I saw this stream of consciousness that says, in part:
“We like to kid ourselves that a grey, listless life of mediocrity is fine and dandy, so long as we’re being paid well enough.”
That statement stuck with me so much that I actually had a dream about it. In the dream, I could picture men and women in their business attire, going to and from work. But there was a haze over the image that muted the colors. Everything seemed smudged, dirty. And the expressions on the individuals’ drawn faces were pained, as if they wanted to see something more, but it was impossible to do so.
And yet, this dream (or perhaps it was a nightmare?) is more of a reality than we would like to imagine.
For folks who are working in survival jobs, this may seem laughable. “Pay me enough,” you think, “and I could do anything for eight hours. The other 16 are mine.”
But consider this for a minute — of the 16 hours that you are not working, roughly eight of them are spent sleeping. So of your waking time, half is spent at work and half is yours to do with as you please.
“Plus I have weekends!” you remind me.
Say your commute is 20 minutes one-way. That’s 40 minutes total.
Breakfast and dinner probably take at least one and a half hours combined for meal prep and consumption (more if you have kids).
Exercise averages about 30-45 minutes a day.
Showering and changing is another 20-30 minutes, if you are efficient about it.
Plus then you have all the other periodic tasks that need to be done — laundry, mowing the yard, small household repairs, grocery shopping, taking children to their activities, cleaning the floors, dusting, loading and unloading the dishwasher, paying bills, taking out the trash, replacing light bulbs and batteries, going in for oil changes and other preventive car maintenance, and so on. (Not to mention the time on the computer, which is a daily activity for most people.)
Right off the top, you have 3-3.5 hours of your “free time” accounted for with daily activities.

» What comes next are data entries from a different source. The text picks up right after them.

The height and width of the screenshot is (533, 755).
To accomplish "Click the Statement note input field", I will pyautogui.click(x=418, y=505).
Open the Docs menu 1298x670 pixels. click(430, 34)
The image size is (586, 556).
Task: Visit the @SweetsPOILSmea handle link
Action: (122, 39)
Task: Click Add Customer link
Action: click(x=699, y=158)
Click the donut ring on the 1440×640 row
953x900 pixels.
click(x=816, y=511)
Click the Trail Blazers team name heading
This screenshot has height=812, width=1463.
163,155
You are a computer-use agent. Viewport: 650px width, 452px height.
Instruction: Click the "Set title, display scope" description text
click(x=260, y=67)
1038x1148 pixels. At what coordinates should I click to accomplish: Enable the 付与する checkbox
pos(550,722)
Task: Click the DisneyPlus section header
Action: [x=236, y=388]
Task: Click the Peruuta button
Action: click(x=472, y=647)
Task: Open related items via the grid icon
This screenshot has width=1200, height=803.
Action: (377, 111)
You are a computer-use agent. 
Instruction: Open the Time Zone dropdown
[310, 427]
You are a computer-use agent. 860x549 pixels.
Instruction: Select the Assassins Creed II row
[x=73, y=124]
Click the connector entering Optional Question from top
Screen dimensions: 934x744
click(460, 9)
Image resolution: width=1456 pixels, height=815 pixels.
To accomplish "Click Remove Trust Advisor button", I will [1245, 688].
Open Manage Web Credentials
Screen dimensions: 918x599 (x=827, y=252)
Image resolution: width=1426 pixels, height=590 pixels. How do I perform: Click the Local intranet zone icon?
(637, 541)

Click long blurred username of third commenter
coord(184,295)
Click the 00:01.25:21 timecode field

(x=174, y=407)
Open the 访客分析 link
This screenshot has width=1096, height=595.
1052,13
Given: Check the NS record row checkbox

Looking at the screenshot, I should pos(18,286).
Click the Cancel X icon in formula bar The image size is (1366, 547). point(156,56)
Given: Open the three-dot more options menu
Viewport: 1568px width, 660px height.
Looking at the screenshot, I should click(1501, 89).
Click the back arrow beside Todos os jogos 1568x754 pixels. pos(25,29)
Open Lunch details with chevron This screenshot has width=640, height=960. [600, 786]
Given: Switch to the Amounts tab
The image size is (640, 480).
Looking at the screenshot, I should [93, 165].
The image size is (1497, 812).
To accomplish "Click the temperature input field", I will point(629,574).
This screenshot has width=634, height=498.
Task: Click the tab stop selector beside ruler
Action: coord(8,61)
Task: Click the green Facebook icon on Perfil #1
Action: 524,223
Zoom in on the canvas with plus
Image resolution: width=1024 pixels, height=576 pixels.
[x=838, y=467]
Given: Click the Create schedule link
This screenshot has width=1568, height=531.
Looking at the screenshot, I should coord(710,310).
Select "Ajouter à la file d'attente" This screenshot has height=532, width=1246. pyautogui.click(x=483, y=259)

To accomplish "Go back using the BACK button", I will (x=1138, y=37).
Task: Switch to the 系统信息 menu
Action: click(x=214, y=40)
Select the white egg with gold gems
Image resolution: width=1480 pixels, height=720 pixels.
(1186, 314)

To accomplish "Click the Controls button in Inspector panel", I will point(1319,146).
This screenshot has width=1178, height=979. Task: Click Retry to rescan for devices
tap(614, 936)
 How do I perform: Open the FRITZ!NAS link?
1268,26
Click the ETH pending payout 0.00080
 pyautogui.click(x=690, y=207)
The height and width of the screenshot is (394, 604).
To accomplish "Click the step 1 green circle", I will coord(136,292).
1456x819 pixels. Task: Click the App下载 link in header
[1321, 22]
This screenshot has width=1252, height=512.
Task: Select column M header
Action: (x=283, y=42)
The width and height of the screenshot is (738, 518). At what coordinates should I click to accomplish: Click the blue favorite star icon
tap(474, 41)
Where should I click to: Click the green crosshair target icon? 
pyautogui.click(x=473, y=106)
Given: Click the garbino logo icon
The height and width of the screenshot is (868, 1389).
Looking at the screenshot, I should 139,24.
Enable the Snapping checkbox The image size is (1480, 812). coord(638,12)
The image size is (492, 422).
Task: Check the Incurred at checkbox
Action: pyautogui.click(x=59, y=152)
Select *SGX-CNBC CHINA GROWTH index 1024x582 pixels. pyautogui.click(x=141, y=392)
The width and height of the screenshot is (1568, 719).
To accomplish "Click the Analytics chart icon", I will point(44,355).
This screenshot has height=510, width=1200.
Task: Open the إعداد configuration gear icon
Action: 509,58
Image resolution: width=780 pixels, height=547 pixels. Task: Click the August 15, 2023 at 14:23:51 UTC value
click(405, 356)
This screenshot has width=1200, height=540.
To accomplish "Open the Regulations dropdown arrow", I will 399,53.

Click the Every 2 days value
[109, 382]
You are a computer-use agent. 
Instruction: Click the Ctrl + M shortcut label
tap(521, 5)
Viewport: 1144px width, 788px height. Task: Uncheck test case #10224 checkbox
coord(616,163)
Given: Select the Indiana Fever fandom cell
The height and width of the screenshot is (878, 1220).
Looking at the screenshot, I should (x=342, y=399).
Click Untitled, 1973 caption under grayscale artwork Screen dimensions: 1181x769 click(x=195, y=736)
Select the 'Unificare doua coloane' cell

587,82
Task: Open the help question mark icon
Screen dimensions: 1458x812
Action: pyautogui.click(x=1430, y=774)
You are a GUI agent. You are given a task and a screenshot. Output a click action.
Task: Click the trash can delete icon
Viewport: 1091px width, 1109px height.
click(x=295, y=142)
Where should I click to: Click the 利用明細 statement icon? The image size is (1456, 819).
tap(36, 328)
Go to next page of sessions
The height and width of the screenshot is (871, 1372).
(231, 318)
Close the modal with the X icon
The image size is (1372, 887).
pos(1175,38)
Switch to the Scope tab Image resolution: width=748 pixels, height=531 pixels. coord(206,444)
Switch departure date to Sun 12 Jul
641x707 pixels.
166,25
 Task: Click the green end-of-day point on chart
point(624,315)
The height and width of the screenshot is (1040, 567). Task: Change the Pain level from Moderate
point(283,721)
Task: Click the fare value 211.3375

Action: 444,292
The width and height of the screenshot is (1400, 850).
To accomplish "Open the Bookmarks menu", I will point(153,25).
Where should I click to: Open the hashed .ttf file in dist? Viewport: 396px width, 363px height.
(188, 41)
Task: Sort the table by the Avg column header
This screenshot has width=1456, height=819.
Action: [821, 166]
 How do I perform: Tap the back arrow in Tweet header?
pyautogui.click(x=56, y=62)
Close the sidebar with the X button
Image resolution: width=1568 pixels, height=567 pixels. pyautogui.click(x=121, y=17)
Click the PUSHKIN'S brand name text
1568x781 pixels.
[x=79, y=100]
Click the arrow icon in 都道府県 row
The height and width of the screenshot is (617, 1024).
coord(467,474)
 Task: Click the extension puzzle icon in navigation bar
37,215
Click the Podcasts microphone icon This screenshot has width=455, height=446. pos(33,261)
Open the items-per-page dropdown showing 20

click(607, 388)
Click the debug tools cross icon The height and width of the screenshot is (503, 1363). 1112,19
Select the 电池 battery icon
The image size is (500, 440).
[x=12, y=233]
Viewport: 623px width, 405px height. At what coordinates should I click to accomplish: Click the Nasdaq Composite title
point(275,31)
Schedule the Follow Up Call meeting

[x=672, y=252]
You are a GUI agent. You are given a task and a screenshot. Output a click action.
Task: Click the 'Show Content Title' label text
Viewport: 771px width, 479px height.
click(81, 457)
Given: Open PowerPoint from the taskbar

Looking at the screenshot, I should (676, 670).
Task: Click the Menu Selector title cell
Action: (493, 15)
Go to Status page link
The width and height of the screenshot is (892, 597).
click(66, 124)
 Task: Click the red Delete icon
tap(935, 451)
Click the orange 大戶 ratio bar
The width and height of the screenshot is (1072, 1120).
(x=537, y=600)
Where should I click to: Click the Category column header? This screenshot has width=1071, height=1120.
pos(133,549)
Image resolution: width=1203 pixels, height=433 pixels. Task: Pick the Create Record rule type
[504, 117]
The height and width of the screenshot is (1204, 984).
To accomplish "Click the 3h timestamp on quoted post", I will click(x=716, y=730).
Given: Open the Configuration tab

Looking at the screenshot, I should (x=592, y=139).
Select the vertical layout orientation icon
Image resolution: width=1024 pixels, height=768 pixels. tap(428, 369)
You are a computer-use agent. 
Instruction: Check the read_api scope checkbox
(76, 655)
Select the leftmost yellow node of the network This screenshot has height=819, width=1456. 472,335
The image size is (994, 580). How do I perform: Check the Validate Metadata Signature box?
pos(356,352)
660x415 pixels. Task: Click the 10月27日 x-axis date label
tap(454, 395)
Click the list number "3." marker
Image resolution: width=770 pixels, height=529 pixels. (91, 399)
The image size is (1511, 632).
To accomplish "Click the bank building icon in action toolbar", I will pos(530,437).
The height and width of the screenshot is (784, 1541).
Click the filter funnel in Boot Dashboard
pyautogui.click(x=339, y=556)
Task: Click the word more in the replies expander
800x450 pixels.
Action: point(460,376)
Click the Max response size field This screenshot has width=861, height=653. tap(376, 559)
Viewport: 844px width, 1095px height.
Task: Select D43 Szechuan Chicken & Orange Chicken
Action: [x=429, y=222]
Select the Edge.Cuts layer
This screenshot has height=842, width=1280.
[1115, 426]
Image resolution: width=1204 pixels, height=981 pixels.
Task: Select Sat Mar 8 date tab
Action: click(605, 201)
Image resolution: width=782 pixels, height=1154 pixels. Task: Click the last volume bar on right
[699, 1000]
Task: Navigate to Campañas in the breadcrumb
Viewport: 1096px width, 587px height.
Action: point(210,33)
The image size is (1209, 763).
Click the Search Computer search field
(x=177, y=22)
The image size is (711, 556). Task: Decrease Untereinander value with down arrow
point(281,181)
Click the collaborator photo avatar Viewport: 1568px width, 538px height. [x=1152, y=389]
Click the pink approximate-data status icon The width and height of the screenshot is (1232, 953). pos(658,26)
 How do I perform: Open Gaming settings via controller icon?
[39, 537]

Add in there the incidental activities listed, and you may be left with precious little time to claim as your own. Suddenly, spending eight hours in a job that eats at you doesn’t seem like such a great deal, no matter how much you are paid.
So if you are at a crossroads in your career — you don’t know if you should leave your job to pursue opportunities elsewhere, you have two offers of employment to weigh, your current company came back to you with a counteroffer — don’t let money be your top consideration. Certainly, you deserve to be fairly compensated for the value you bring to a company, but there are many other factors that come into play with this kind of decision.
Make sure you don’t let the dollar signs blind you from making smart choices.